**Exercise**: When you reach the line in the listing below that contains "Viewport: 1200px width, 799px height.", begin returning lines exactly as written, and stop after the line that contains "Image resolution: width=1512". Return no other lines.

[Given information — start]

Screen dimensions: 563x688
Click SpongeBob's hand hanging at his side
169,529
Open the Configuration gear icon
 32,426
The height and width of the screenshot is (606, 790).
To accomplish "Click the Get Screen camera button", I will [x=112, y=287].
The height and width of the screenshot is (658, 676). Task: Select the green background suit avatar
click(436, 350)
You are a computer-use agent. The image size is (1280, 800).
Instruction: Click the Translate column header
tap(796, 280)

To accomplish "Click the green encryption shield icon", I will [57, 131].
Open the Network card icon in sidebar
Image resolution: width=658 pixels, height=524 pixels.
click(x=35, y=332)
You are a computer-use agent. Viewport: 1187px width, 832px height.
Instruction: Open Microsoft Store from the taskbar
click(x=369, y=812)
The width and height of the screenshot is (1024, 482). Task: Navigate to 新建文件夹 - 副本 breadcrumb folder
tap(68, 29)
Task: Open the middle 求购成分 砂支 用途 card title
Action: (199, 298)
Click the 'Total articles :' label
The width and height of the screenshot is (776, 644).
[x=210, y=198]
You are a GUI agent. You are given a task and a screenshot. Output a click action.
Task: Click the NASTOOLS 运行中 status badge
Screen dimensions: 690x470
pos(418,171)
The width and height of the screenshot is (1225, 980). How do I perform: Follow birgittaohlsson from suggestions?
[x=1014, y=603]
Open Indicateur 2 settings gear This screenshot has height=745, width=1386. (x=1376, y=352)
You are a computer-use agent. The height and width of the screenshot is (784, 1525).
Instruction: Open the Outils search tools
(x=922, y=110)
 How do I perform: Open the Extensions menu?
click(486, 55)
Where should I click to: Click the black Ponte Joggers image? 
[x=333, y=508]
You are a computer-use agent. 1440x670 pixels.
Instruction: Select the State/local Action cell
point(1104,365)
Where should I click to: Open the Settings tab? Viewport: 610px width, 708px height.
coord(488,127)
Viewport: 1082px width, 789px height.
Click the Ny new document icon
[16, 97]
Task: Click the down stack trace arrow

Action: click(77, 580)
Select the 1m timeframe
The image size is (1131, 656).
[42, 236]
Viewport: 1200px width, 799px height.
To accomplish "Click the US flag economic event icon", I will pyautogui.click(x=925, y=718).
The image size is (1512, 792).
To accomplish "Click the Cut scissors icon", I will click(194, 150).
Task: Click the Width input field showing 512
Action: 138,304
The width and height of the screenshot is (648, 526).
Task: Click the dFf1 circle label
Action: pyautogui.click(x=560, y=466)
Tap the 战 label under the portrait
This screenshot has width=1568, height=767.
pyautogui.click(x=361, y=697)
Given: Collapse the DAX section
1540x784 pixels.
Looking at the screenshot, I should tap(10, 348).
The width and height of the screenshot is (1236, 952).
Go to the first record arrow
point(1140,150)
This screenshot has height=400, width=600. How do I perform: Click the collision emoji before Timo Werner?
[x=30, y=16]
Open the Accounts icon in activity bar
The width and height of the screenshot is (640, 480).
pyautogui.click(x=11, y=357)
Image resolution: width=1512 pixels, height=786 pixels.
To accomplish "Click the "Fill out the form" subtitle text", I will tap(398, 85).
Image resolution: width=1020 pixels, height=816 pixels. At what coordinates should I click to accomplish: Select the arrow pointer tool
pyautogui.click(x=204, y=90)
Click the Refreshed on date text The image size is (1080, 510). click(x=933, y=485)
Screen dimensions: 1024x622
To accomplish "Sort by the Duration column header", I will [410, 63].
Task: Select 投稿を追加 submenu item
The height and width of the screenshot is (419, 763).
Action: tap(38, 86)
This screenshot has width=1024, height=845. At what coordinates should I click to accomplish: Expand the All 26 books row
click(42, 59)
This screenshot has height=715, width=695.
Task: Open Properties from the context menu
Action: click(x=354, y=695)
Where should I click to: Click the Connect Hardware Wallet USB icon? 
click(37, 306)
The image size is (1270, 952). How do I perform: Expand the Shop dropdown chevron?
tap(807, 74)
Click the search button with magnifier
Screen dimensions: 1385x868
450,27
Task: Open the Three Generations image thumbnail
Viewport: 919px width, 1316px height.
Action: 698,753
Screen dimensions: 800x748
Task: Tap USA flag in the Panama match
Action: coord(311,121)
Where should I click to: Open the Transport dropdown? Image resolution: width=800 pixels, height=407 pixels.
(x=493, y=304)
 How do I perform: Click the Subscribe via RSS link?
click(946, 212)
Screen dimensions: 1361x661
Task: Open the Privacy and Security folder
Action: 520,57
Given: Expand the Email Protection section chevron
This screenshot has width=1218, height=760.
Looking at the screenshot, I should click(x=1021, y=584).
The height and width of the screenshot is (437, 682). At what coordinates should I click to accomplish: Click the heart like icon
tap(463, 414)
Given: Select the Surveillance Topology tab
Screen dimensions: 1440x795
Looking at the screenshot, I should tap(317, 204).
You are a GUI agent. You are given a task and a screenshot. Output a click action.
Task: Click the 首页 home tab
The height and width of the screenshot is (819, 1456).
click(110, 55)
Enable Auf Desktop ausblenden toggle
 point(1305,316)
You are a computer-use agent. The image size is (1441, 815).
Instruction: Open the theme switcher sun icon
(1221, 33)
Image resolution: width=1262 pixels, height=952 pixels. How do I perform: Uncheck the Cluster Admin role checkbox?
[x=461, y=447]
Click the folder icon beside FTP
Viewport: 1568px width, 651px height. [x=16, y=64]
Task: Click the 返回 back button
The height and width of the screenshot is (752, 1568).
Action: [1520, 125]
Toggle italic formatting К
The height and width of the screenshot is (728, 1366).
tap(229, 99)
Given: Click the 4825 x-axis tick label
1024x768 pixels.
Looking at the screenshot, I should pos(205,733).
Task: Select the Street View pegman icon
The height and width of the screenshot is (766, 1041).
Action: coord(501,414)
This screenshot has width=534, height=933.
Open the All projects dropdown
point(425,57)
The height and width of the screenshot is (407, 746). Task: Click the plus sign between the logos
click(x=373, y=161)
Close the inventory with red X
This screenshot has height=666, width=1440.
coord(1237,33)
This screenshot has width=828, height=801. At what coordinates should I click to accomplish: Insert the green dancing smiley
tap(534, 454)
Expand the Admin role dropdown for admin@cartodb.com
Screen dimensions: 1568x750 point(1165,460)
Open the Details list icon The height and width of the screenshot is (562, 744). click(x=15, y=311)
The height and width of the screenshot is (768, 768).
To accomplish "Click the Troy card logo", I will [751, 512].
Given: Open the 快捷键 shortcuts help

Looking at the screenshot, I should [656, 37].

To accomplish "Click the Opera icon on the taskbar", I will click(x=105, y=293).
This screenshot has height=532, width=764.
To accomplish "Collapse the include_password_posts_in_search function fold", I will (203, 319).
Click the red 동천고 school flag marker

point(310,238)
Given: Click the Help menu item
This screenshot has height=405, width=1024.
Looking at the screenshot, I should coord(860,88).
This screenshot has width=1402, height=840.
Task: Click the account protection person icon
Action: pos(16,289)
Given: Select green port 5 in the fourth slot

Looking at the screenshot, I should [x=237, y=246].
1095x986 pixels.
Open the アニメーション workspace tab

[Given information — finish]

**Task answer**:
Viewport: 1200px width, 799px height.
To accomplish "Click the US flag economic event icon", I will pyautogui.click(x=925, y=718).
The image size is (1512, 792).
To accomplish "Click the Cut scissors icon", I will click(194, 150).
Task: Click the Width input field showing 512
Action: 138,304
The width and height of the screenshot is (648, 526).
Task: Click the dFf1 circle label
Action: pyautogui.click(x=560, y=466)
Tap the 战 label under the portrait
This screenshot has width=1568, height=767.
pyautogui.click(x=361, y=697)
Given: Collapse the DAX section
1540x784 pixels.
Looking at the screenshot, I should tap(10, 348).
The width and height of the screenshot is (1236, 952).
Go to the first record arrow
point(1140,150)
This screenshot has height=400, width=600. How do I perform: Click the collision emoji before Timo Werner?
[x=30, y=16]
Open the Accounts icon in activity bar
The width and height of the screenshot is (640, 480).
pyautogui.click(x=11, y=357)
Image resolution: width=1512 pixels, height=786 pixels.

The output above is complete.